The anonymous individual behind the must-follow Internet of Shit Twitter account now has a column in The Verge, and has devoted 1,500 words to documenting all the ways in which Apple's signature walled-garden approach to technology has created an Apple Home IoT platform that is not only manifestly totally broken, but also can't be fixed until Apple decides to do something about it — and once you opt for Apple, you can forget about plugging in anything Apple hasn't greenlit, meaning that your choice of smartphone will determine what kind of toaster and lightswitch you're allowed to connect to your smarthome.
I must concede that this rigor is a net positive: Apple's approved HomeKit devices are presumably the least likely to suffer from IoT plagues like the Mirai botnet that famously took down millions of connected cameras. For many IoT manufacturers and their customers, the last thing they're thinking about is security, as we've all seen. What frustrates me is that HomeKit ignores all previous work done to standardize the Internet of Things, leaving thousands of useful products incompatible. Because HomeKit is designed to be the secure all-encompassing platform for IoT devices for iPhone users, there's no way Apple will ever include other standards because, by their definition, they're stupid and insecure. This forces you, your family members, house guests, and anyone else in your home to commit to a phone platform for the long haul — an unreasonable ask.

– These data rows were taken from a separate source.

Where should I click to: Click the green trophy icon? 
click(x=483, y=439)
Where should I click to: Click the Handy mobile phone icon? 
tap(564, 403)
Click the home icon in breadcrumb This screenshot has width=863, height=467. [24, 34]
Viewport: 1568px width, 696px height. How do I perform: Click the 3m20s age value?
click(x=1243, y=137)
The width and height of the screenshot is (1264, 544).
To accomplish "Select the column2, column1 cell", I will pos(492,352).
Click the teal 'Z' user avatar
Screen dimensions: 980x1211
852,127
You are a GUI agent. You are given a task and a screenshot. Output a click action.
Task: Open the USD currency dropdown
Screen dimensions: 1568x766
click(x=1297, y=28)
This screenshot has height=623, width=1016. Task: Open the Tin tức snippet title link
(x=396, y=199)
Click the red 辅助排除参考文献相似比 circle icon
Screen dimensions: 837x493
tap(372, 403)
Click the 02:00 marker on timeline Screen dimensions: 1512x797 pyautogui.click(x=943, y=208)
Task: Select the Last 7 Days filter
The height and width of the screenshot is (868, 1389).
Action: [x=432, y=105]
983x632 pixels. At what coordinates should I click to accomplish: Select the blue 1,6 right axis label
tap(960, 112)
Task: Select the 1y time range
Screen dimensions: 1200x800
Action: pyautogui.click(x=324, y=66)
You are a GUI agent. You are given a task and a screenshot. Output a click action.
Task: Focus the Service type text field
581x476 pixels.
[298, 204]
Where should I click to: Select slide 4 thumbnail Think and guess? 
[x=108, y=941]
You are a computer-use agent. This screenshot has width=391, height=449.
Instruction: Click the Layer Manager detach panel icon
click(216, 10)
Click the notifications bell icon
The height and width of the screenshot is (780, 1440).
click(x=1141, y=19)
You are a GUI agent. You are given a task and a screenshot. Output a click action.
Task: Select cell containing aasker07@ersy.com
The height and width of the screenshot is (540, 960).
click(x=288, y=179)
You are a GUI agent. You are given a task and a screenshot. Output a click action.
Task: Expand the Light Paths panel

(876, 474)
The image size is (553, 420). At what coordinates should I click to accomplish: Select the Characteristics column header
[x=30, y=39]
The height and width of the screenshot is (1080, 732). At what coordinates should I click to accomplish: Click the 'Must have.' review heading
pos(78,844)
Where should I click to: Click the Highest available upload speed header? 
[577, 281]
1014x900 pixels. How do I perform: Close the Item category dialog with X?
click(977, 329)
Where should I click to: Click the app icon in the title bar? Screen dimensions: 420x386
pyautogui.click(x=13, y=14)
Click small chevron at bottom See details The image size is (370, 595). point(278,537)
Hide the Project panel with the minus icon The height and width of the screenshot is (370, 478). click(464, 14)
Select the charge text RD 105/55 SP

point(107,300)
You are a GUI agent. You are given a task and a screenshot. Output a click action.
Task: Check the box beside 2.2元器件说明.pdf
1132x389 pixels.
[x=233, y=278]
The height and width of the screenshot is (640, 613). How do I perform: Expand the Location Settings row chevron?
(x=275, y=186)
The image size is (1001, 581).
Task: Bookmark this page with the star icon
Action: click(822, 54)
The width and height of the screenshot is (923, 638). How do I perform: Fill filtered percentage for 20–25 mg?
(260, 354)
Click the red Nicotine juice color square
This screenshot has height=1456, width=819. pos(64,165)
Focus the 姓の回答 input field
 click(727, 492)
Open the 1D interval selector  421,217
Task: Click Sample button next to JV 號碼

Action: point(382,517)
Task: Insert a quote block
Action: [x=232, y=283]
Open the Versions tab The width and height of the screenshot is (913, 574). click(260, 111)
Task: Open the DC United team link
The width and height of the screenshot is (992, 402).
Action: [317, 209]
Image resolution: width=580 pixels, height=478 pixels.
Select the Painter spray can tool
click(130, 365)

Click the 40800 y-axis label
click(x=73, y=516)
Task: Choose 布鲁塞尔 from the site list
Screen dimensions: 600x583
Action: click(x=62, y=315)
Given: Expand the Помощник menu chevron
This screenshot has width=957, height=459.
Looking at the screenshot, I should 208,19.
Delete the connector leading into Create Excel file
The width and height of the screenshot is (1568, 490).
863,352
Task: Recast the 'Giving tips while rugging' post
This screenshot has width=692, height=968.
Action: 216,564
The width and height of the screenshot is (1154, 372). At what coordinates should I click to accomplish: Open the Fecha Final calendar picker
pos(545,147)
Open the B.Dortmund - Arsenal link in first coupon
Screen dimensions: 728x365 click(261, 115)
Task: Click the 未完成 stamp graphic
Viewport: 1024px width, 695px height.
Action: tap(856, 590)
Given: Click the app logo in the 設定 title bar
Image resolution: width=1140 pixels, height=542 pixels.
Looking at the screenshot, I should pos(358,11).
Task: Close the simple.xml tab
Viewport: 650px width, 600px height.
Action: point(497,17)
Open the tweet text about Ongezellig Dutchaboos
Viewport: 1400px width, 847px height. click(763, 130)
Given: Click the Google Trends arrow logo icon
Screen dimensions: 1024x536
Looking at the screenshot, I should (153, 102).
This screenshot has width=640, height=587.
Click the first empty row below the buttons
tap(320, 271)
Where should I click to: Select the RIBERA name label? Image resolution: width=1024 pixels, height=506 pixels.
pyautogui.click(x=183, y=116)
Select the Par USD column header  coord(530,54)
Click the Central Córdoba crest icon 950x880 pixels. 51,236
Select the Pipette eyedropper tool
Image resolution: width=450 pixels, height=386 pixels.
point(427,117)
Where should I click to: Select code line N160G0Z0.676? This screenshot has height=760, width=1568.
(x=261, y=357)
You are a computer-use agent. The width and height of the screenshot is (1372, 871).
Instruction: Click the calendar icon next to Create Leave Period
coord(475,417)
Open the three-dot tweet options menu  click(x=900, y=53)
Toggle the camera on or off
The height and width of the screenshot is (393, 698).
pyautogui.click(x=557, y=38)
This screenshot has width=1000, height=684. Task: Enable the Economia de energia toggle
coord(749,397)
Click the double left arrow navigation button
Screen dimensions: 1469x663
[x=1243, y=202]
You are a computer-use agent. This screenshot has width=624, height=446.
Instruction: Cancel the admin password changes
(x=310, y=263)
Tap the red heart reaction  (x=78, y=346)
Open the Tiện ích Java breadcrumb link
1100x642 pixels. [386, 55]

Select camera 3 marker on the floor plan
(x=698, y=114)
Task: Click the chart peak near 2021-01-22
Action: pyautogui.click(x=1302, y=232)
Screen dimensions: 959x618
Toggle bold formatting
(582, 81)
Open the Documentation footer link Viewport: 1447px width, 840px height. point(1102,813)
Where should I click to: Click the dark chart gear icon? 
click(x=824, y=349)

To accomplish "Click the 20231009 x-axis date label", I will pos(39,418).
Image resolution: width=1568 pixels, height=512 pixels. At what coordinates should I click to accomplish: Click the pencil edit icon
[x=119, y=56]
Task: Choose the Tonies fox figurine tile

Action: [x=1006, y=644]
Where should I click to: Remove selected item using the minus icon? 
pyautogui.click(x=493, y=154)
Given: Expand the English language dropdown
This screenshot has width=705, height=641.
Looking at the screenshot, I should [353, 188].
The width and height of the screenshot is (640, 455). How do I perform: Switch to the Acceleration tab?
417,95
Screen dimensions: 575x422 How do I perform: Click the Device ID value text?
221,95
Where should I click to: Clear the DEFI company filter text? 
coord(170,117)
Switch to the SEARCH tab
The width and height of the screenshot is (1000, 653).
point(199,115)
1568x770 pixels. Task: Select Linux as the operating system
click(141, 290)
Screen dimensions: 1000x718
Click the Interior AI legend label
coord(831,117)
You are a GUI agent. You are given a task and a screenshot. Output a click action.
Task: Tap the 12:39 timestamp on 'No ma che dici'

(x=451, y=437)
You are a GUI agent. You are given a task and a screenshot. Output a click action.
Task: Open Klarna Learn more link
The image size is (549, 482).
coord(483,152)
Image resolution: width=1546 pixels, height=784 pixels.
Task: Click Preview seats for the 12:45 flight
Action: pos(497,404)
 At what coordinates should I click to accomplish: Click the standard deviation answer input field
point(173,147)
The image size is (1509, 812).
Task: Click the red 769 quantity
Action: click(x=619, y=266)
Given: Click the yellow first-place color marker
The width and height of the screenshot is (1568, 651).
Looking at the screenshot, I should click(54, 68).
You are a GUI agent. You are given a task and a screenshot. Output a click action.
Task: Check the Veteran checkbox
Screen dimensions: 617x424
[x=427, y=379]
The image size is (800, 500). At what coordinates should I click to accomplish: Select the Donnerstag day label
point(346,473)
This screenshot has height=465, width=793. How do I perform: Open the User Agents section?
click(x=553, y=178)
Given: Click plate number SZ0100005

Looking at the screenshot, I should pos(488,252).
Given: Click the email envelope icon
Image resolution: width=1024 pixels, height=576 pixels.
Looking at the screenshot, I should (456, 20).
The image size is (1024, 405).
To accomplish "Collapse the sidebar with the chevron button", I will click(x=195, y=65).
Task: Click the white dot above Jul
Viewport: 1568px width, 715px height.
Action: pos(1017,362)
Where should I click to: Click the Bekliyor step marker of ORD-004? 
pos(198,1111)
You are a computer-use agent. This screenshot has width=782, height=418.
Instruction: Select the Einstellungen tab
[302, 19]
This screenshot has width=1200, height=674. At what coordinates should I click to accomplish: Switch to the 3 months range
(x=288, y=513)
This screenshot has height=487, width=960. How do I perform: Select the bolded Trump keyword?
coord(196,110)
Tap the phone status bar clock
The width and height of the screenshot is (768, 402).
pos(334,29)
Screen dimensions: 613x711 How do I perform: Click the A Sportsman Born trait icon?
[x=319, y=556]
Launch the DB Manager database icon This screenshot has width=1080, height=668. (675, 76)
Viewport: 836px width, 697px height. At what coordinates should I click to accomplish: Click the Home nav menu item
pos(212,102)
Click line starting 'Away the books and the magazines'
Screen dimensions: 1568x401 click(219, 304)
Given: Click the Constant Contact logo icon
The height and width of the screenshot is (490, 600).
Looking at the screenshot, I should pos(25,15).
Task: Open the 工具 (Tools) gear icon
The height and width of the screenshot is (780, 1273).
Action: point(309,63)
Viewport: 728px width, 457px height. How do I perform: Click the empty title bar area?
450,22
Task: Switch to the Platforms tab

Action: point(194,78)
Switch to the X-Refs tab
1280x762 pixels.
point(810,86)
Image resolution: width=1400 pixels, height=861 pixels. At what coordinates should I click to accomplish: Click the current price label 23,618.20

HomeKit only advantages iOS users, not the billions of other device users out there. If you — or someone in your home — switches from iOS to Android, you might find yourself needing to replace your smart home one day. It's incredibly "Apple" to exclude any other platform, a similar attitude to how the company deals with iMessage, AirPlay, FaceTime, and other technologies. But when you're talking about the home, which is a far longer commitment than a two-year contract with your carrier, ecosystem lock-in is a huge problem.